I have just downloaded a long article "Educators, We Have a Culture of Fear Problem," one of my best (imo) in terms of a relatively complete analysis of the domain of how a culture of fear has penetrated the field of Education all the way up and down the spectrum right up to academia itself, at http://csiie.org/mod/page/view.php?id=3 (scroll down to Yellow Papers).
I have included the Abstract of this paper below. I look forward to talking with you on this after you have read it (in part, or whole). I cannot think of a more important topic on the planet that we should be talking about and taking actions on in order to transform this society ASAP. But, then, that's just my view--although, the culture of fear and education topic is my expertise. Btw, this article was submitted to an academic journal in the field of Education and rejected by both reviewers (on not very stable grounds) and so I decided to add the reviewers criticisms of the paper in the paper itself (at the end) with my fresh comments of critique of their critiques--so, that might be interesting for you to read. -enjoy, M.
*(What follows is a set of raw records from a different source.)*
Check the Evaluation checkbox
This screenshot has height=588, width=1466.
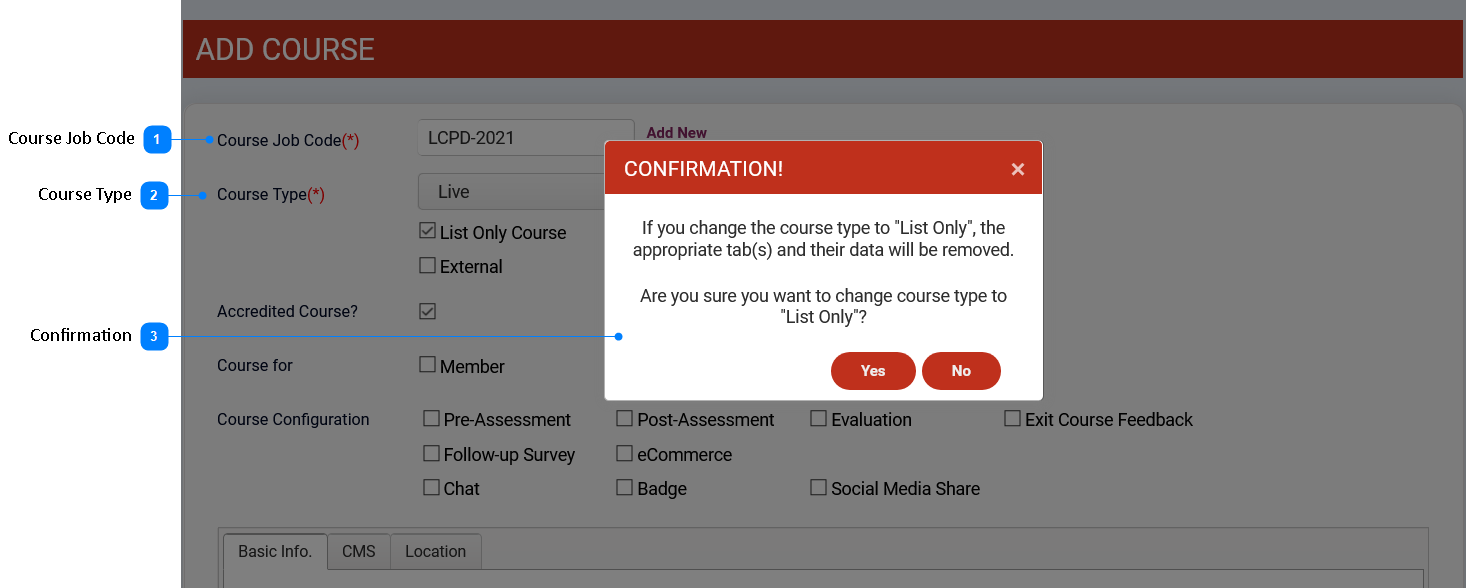click(x=818, y=419)
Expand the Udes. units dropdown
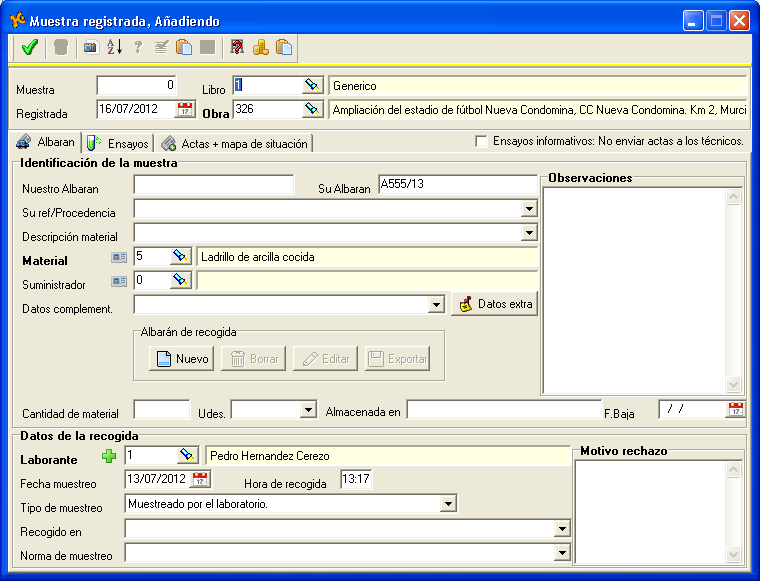Screen dimensions: 760x581 point(308,410)
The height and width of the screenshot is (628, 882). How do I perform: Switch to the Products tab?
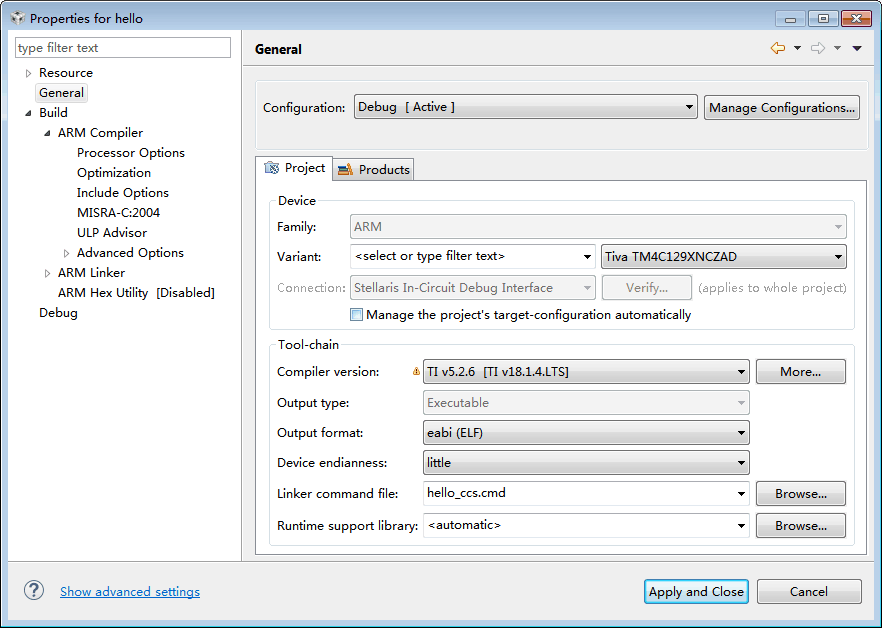tap(374, 169)
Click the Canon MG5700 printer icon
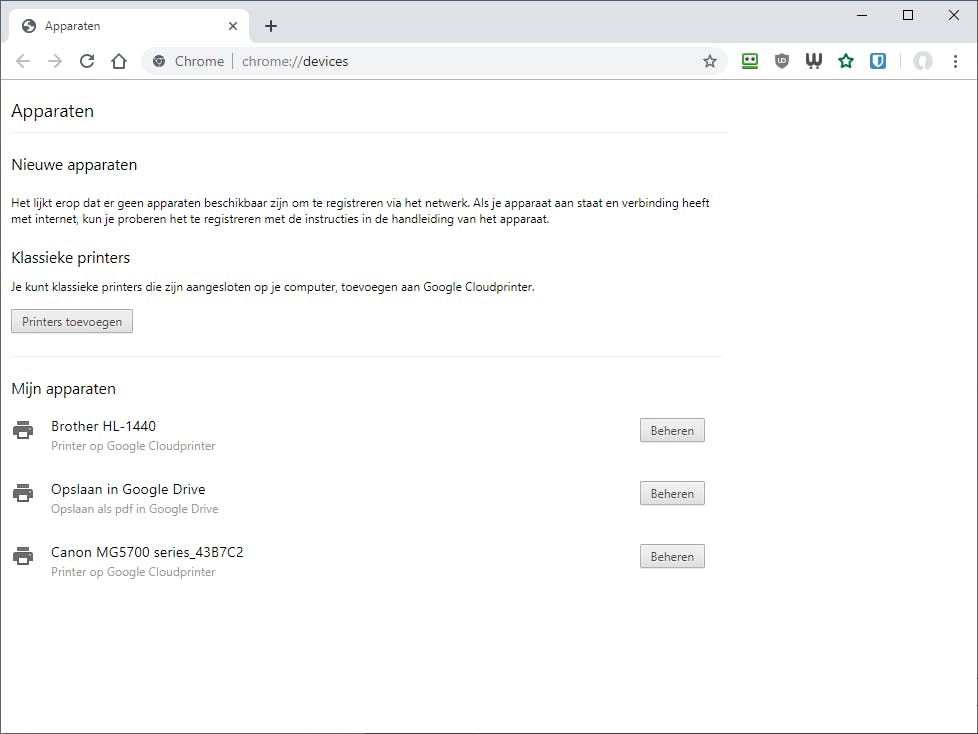This screenshot has height=734, width=978. pos(23,557)
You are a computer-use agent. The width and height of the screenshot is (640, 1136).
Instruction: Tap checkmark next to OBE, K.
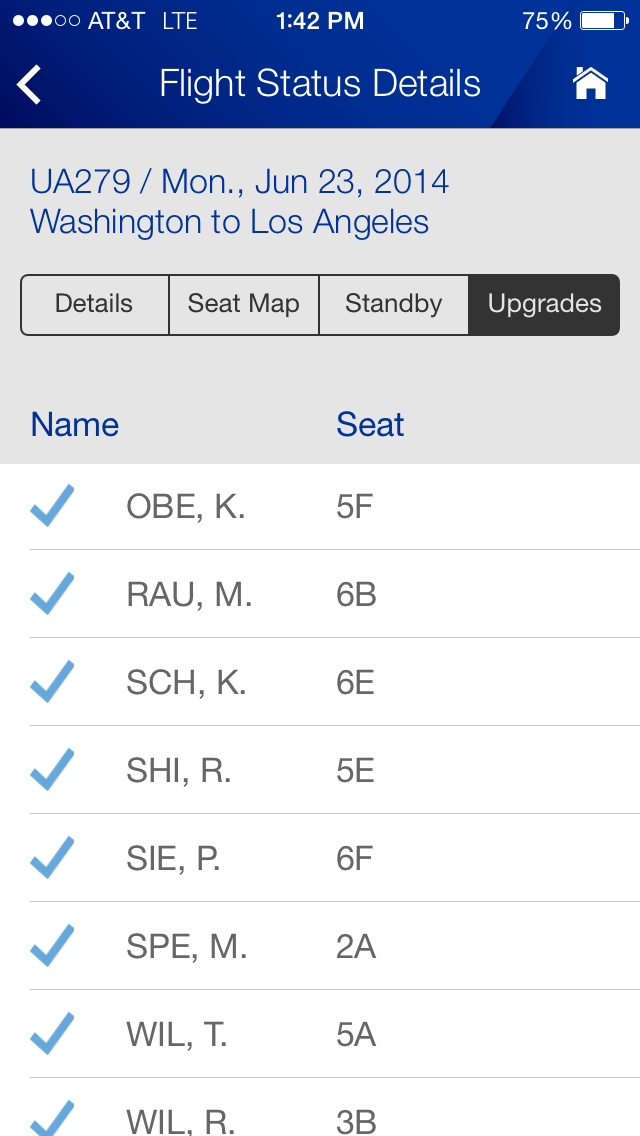tap(52, 506)
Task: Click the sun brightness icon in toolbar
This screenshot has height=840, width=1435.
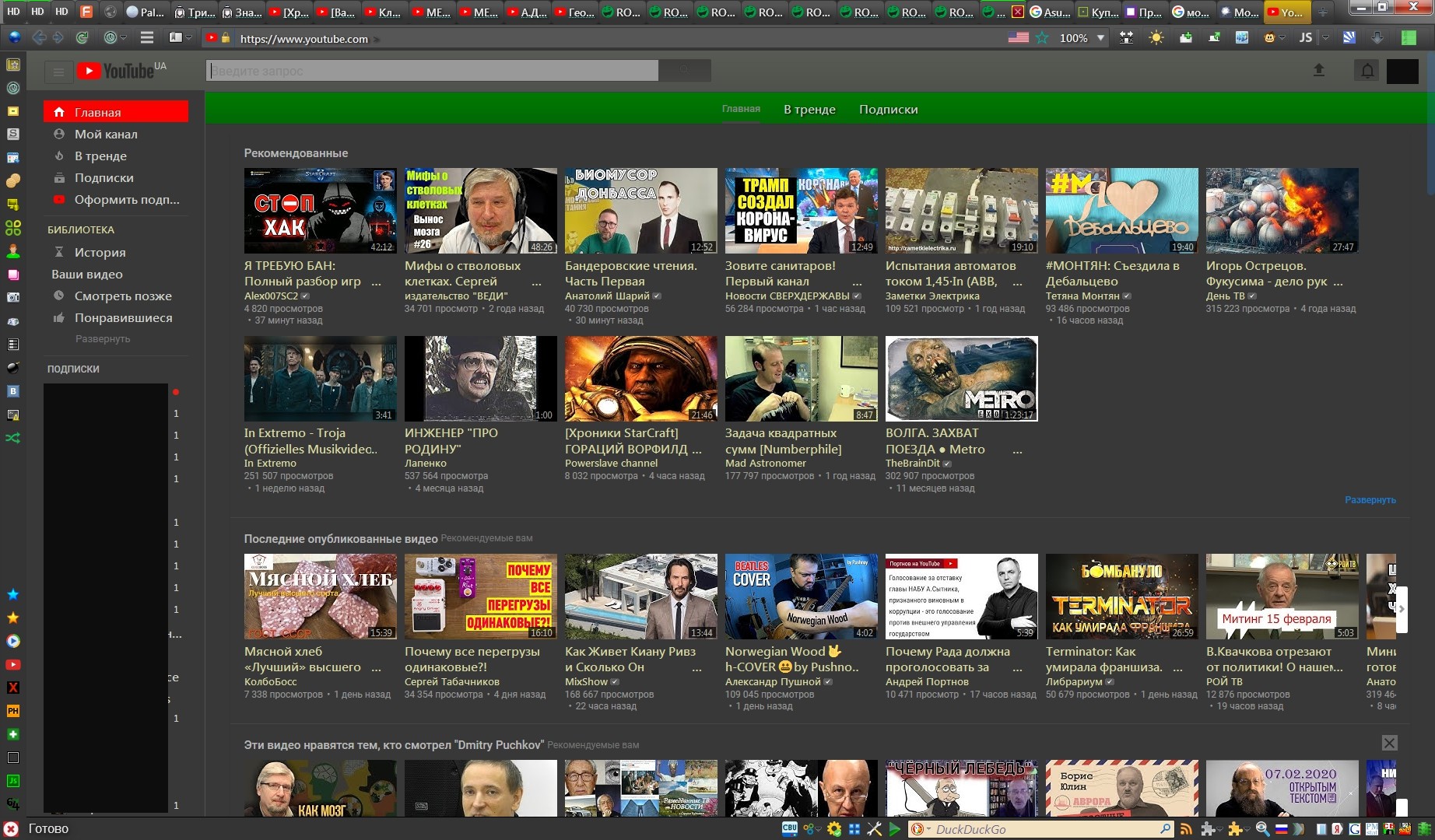Action: coord(1156,37)
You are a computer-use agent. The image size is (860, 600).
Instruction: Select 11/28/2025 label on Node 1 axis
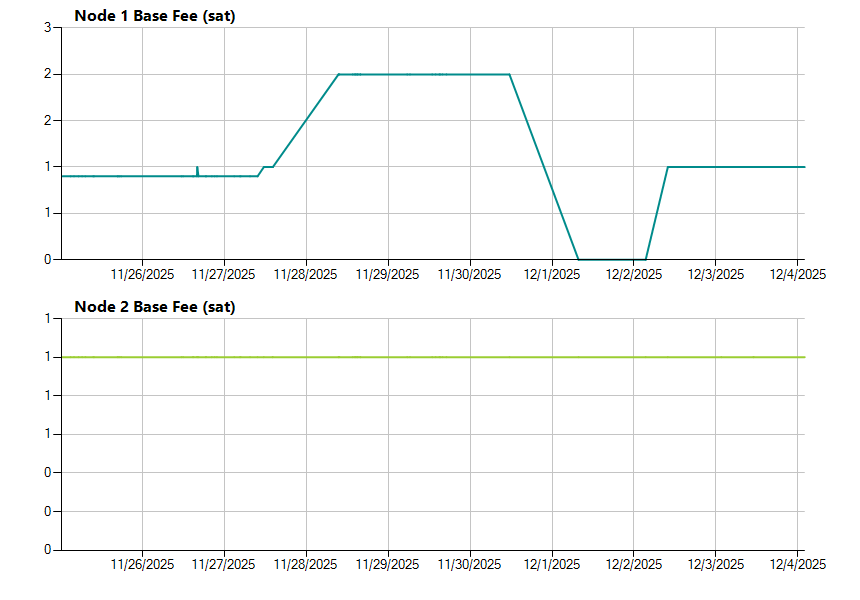click(x=305, y=274)
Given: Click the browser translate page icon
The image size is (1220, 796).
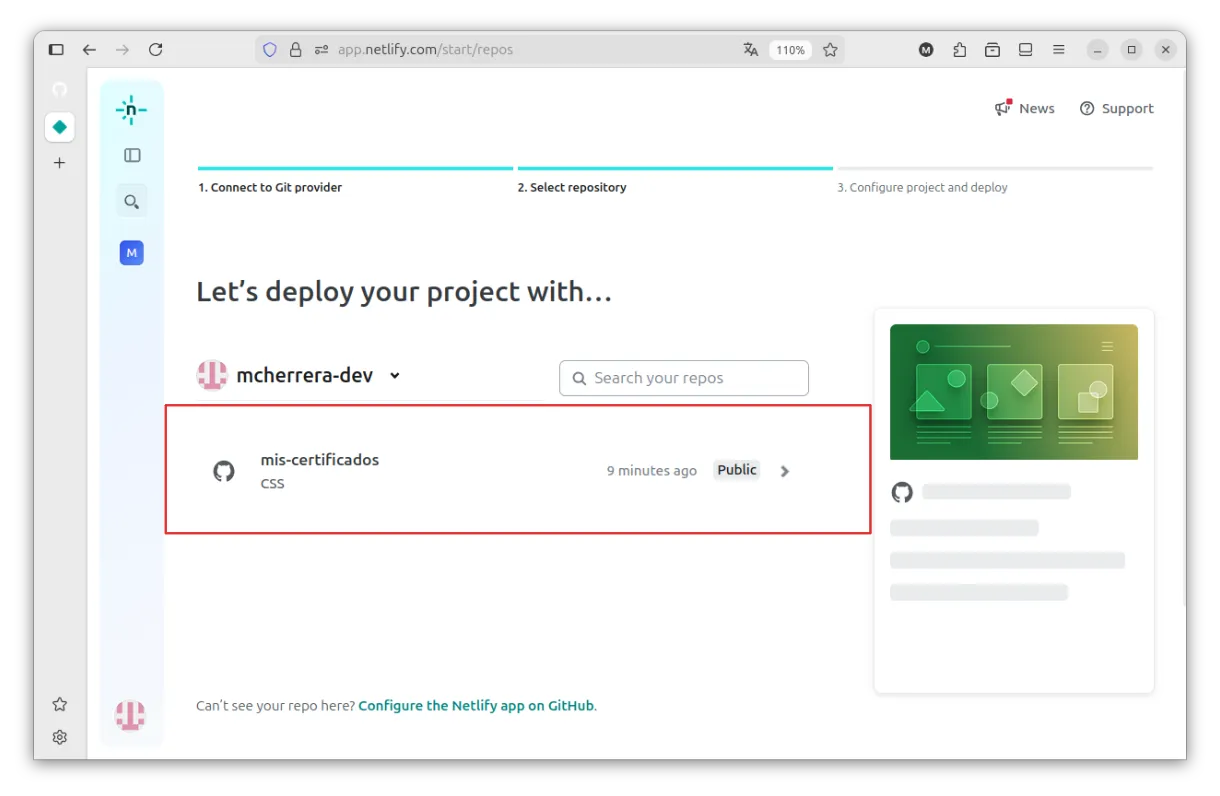Looking at the screenshot, I should [x=751, y=50].
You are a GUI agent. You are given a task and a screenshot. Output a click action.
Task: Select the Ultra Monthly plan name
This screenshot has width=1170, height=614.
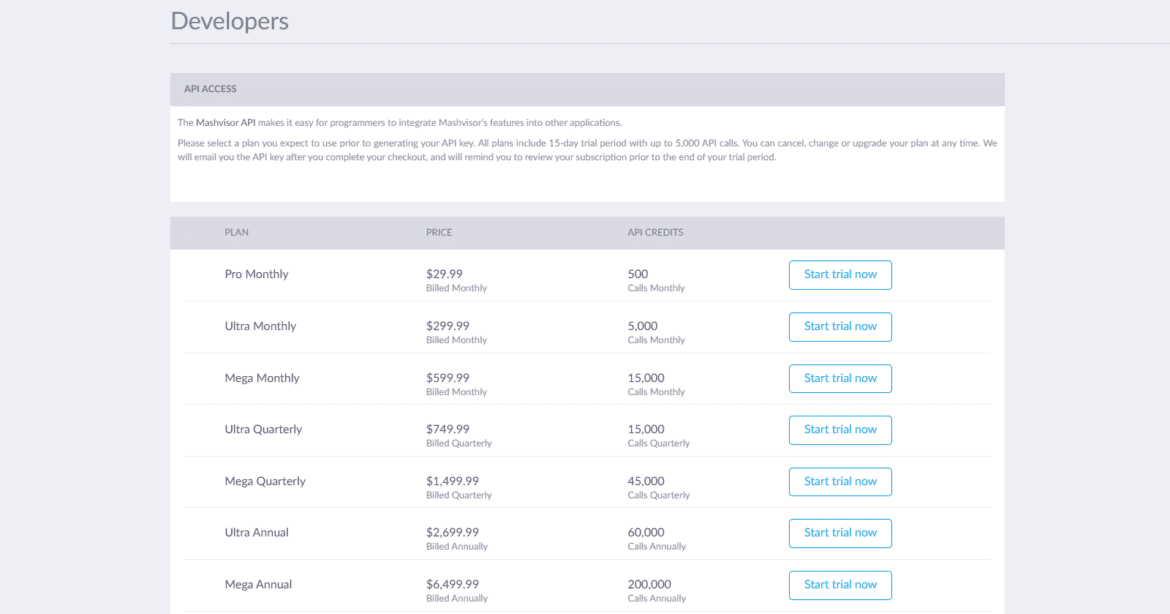(x=260, y=326)
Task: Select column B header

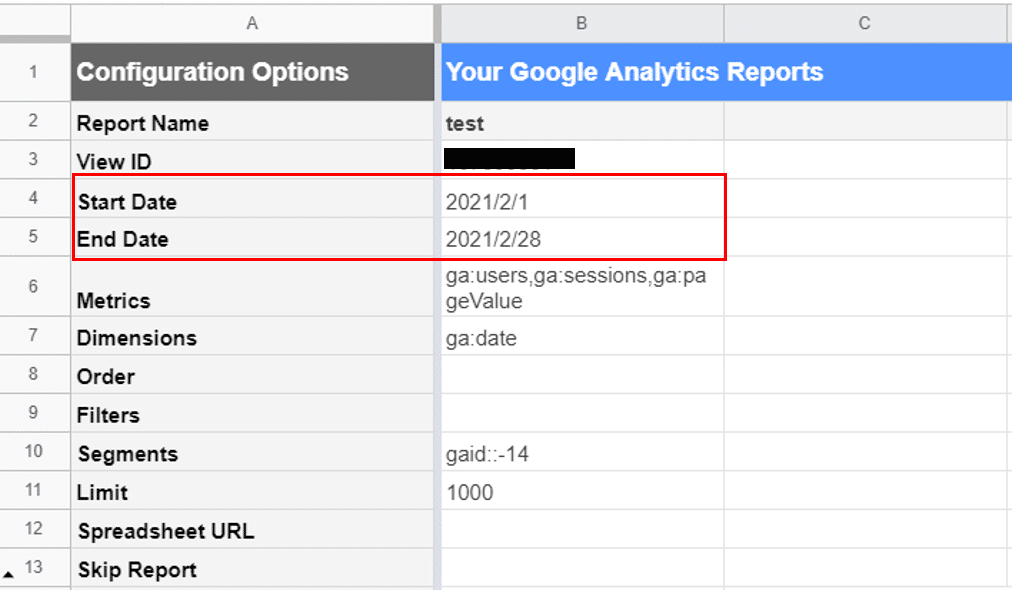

The author argues that a focused universal agenda for educators to critically assess is the human Fear Problem (i.e., “culture of fear”). It could serve as a useful and ethical meta-context to rally around for a thoroughgoing new reference point by which to design healthy and emancipatory educational global systems. This is the first publication in Educational literature to summarize the status of discourses using the culture of fear construct. The author briefly tracks out his 26 year journey studying this topic and its relationship to Education and social policy in their widest global sense. He documents and critiques some current conventional liberal reductionist discourses on fear and education, as well as the arising interest in writing about the culture of fear construct and reality (from 1990- to date). Based on cross-disciplinary literature surveys, a basic definition of culture of fear is offered that is unique to the otherwise ubiquitous nebulous definitions of others. The article asserts it is now near impossible, and certainly naive, to mention and/or study fear without including the necessary, if not universal, meta-context of the culture of fear. Without such a context, fear will be reduced to a largely ‘value-neutral’ psychological discourse and phenomena instead of a cultural and political one. He offers several suggestions for resistance amongst the educational community to adopt the culture of fear in critical pedagogy and Education in general. Concluding remarks offer recommendations to resist that resistance and pursue proactive means to improve our critical understanding of the nature and role of fear, and the culture of fear in Education and civilization-at-large.